(What is expected) From the line with "Where should I click to: Open the コース" through the line with "Task: Expand the 故乡:不限 hometown dropdown", repeat the entries verbatim, both end lines included, and add nothing.

(Extracted information)
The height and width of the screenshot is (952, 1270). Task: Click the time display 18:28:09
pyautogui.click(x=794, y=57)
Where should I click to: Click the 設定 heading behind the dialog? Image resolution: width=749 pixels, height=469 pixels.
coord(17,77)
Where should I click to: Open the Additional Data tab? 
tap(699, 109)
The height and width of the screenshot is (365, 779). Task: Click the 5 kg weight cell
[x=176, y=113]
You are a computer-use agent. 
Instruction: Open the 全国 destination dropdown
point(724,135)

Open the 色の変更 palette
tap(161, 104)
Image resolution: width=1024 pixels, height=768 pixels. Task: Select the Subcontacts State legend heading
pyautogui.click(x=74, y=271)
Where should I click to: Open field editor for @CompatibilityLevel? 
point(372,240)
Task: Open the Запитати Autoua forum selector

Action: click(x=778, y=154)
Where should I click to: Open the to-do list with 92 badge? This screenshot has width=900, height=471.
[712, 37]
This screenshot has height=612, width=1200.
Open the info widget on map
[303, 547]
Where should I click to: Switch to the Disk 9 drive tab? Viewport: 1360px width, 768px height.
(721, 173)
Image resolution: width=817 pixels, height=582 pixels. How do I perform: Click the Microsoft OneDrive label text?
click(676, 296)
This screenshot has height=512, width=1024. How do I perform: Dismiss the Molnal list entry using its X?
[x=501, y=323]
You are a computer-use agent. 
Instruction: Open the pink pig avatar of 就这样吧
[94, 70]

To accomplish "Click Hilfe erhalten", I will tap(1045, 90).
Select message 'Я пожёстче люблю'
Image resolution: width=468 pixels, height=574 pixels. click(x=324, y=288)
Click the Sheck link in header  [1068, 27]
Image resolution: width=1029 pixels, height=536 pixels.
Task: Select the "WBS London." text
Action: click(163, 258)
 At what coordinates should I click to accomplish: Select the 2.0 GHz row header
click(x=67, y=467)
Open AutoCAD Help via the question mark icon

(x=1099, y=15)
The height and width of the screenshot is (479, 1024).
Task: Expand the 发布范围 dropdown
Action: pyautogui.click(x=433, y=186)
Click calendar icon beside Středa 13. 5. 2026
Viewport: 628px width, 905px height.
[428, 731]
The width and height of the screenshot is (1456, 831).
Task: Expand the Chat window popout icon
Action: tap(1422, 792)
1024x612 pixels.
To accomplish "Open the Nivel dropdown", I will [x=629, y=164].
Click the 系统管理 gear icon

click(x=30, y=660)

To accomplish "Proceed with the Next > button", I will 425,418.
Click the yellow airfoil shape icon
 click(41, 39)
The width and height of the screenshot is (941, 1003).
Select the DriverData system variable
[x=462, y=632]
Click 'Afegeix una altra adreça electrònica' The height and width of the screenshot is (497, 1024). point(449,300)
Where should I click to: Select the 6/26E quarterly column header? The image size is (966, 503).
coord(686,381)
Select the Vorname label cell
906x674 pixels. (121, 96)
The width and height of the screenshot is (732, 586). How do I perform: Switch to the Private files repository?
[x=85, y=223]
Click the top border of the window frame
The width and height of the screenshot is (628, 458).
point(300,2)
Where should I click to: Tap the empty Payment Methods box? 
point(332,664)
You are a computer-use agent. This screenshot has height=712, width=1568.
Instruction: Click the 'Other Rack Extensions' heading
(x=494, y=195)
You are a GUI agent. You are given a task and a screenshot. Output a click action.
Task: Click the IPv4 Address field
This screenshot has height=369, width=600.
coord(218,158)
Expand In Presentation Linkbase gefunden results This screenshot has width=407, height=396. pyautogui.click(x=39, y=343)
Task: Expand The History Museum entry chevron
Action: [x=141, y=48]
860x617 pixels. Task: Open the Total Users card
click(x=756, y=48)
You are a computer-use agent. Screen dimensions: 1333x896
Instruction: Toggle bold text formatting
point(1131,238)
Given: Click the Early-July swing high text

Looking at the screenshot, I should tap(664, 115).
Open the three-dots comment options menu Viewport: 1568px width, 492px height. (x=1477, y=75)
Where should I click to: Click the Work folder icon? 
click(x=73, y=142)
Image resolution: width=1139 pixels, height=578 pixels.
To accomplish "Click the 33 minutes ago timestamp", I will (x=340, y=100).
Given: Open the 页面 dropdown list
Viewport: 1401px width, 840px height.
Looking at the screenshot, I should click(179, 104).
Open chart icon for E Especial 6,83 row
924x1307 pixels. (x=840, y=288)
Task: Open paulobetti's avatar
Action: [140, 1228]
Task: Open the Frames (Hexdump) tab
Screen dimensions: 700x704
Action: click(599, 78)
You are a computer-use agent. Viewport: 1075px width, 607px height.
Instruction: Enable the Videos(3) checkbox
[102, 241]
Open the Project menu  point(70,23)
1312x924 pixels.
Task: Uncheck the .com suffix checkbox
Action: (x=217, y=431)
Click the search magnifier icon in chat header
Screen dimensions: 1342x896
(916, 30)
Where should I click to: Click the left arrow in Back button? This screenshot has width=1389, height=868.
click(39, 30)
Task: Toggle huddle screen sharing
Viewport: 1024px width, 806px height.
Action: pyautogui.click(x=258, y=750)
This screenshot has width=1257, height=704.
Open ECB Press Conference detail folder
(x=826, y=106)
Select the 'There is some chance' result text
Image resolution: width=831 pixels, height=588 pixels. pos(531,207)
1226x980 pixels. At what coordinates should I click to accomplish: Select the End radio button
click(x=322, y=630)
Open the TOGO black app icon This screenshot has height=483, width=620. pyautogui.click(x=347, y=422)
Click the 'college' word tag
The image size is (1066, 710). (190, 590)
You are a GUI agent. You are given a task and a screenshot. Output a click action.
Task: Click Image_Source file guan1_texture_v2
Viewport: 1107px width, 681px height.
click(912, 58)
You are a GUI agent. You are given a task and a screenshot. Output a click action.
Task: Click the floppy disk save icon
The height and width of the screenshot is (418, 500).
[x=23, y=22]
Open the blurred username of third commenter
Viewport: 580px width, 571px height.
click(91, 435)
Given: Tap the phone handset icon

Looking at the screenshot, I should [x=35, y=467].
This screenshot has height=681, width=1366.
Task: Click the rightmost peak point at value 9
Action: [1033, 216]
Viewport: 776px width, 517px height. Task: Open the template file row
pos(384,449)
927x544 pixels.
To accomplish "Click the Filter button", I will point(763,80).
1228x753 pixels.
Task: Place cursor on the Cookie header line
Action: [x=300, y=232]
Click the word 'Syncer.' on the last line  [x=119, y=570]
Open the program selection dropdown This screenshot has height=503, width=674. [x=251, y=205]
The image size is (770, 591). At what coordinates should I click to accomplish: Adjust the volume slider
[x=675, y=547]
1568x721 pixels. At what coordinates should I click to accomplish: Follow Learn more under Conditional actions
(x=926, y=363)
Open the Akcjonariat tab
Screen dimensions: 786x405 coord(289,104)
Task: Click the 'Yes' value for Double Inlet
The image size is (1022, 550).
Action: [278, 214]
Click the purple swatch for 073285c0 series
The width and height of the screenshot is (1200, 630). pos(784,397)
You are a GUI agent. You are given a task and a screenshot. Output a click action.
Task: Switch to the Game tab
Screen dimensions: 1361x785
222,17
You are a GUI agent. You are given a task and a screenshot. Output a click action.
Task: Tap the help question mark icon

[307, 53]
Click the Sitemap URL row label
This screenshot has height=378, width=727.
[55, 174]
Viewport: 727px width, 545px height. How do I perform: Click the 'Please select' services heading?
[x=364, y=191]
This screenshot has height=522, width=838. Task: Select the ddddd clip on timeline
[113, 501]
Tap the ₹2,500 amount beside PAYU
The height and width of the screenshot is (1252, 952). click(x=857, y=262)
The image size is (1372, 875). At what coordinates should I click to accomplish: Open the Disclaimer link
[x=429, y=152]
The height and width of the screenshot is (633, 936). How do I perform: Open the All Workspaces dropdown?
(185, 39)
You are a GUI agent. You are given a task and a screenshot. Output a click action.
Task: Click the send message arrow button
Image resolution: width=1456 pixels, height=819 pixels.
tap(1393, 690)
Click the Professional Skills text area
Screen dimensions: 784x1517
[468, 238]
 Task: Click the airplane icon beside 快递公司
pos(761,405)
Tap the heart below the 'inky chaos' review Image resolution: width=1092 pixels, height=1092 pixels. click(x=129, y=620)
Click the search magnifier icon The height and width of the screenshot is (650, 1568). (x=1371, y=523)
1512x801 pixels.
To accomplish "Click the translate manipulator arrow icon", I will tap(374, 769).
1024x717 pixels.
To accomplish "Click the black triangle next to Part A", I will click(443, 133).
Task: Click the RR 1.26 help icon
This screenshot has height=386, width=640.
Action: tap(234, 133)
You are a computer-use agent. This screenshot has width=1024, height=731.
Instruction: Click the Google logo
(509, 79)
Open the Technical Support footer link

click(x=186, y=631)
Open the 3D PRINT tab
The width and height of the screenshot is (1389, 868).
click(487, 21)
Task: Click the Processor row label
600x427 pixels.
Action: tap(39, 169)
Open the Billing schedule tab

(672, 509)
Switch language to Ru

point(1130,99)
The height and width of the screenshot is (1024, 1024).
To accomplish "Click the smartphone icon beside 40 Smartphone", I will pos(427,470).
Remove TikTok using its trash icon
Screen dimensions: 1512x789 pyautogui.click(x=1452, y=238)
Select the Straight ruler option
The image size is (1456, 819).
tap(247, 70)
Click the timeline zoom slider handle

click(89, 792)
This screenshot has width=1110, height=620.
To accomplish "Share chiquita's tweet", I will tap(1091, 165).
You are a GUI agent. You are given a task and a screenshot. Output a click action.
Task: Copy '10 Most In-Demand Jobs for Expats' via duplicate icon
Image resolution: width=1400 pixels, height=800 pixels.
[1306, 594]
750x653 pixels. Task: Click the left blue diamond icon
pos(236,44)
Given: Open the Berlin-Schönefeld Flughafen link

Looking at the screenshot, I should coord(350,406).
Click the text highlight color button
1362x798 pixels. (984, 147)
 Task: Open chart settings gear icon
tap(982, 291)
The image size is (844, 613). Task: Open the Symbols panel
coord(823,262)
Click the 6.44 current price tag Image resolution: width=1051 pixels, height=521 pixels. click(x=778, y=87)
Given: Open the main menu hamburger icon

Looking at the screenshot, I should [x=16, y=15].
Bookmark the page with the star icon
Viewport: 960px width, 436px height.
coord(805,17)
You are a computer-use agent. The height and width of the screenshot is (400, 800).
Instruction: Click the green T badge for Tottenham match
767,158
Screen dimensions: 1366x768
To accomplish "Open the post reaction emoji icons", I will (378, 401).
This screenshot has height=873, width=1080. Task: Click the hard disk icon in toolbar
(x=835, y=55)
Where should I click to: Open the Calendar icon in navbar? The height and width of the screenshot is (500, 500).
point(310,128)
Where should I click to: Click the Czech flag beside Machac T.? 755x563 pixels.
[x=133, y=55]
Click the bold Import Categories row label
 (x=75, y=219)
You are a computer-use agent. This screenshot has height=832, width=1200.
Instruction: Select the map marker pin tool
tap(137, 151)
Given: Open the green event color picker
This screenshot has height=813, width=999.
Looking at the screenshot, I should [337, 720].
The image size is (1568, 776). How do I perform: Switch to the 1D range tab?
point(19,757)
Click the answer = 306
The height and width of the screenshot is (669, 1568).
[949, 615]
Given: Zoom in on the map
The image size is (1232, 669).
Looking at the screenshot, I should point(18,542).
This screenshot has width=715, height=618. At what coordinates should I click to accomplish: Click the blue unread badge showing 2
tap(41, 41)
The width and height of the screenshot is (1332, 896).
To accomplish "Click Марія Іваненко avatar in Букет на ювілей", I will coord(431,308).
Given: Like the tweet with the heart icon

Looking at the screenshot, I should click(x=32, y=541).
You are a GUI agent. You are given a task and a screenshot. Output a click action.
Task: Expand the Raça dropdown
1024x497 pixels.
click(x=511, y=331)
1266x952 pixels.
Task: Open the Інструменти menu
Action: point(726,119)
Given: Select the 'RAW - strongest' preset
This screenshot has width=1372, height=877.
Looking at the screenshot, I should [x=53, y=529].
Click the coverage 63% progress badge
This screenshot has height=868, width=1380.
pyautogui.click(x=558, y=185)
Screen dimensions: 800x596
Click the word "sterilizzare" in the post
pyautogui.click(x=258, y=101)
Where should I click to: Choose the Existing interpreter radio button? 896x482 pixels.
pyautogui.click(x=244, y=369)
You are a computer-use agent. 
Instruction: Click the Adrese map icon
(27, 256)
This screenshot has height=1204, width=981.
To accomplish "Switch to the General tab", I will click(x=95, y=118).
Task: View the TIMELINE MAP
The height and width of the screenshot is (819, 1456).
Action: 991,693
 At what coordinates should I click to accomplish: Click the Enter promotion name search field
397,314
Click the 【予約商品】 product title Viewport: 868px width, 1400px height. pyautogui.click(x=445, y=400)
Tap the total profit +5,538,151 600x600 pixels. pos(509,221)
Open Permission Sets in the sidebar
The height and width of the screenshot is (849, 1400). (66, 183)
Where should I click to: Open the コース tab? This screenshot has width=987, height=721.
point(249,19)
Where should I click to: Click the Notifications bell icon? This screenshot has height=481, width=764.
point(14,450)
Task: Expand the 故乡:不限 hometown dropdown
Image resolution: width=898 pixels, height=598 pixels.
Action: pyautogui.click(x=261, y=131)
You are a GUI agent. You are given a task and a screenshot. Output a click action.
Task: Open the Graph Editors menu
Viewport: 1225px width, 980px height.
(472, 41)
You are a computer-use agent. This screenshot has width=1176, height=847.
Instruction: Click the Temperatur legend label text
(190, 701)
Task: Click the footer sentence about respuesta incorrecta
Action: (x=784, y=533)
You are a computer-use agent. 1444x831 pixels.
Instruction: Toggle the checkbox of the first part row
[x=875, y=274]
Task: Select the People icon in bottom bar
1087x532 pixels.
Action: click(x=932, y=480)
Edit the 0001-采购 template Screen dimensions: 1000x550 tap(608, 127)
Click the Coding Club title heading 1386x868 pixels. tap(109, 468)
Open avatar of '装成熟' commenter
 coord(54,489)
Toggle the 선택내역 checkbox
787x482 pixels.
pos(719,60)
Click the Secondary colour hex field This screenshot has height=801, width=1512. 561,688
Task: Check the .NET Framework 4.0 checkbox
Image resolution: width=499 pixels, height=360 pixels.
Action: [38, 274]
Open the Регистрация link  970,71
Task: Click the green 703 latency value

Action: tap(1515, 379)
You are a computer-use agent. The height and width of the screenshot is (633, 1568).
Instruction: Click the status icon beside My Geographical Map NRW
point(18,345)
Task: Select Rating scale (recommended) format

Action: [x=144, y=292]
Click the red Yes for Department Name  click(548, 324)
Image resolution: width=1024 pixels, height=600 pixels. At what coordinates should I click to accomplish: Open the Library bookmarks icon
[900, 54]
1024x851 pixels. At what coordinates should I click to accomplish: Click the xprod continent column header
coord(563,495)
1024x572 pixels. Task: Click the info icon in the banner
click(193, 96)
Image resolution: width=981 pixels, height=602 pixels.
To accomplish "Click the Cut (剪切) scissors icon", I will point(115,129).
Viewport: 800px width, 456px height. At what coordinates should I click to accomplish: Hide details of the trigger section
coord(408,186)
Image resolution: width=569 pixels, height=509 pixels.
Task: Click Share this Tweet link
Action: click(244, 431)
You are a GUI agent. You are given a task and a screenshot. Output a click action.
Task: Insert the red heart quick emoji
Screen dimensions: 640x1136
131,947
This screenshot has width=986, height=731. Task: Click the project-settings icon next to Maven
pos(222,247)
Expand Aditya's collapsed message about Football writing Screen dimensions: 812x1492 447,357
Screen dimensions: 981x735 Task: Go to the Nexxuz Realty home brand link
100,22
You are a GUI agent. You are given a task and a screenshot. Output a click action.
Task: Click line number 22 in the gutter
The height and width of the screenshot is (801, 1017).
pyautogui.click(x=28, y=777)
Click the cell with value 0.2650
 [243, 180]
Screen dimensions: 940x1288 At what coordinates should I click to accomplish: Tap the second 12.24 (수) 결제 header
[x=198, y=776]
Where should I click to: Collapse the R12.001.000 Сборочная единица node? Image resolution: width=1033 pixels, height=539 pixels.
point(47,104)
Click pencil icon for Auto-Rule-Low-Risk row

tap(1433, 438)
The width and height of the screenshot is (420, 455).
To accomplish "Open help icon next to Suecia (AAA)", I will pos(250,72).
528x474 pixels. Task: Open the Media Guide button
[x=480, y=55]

(Answer)
Where should I click to: Open the コース tab? This screenshot has width=987, height=721.
point(249,19)
Where should I click to: Click the Notifications bell icon? This screenshot has height=481, width=764.
point(14,450)
Task: Expand the 故乡:不限 hometown dropdown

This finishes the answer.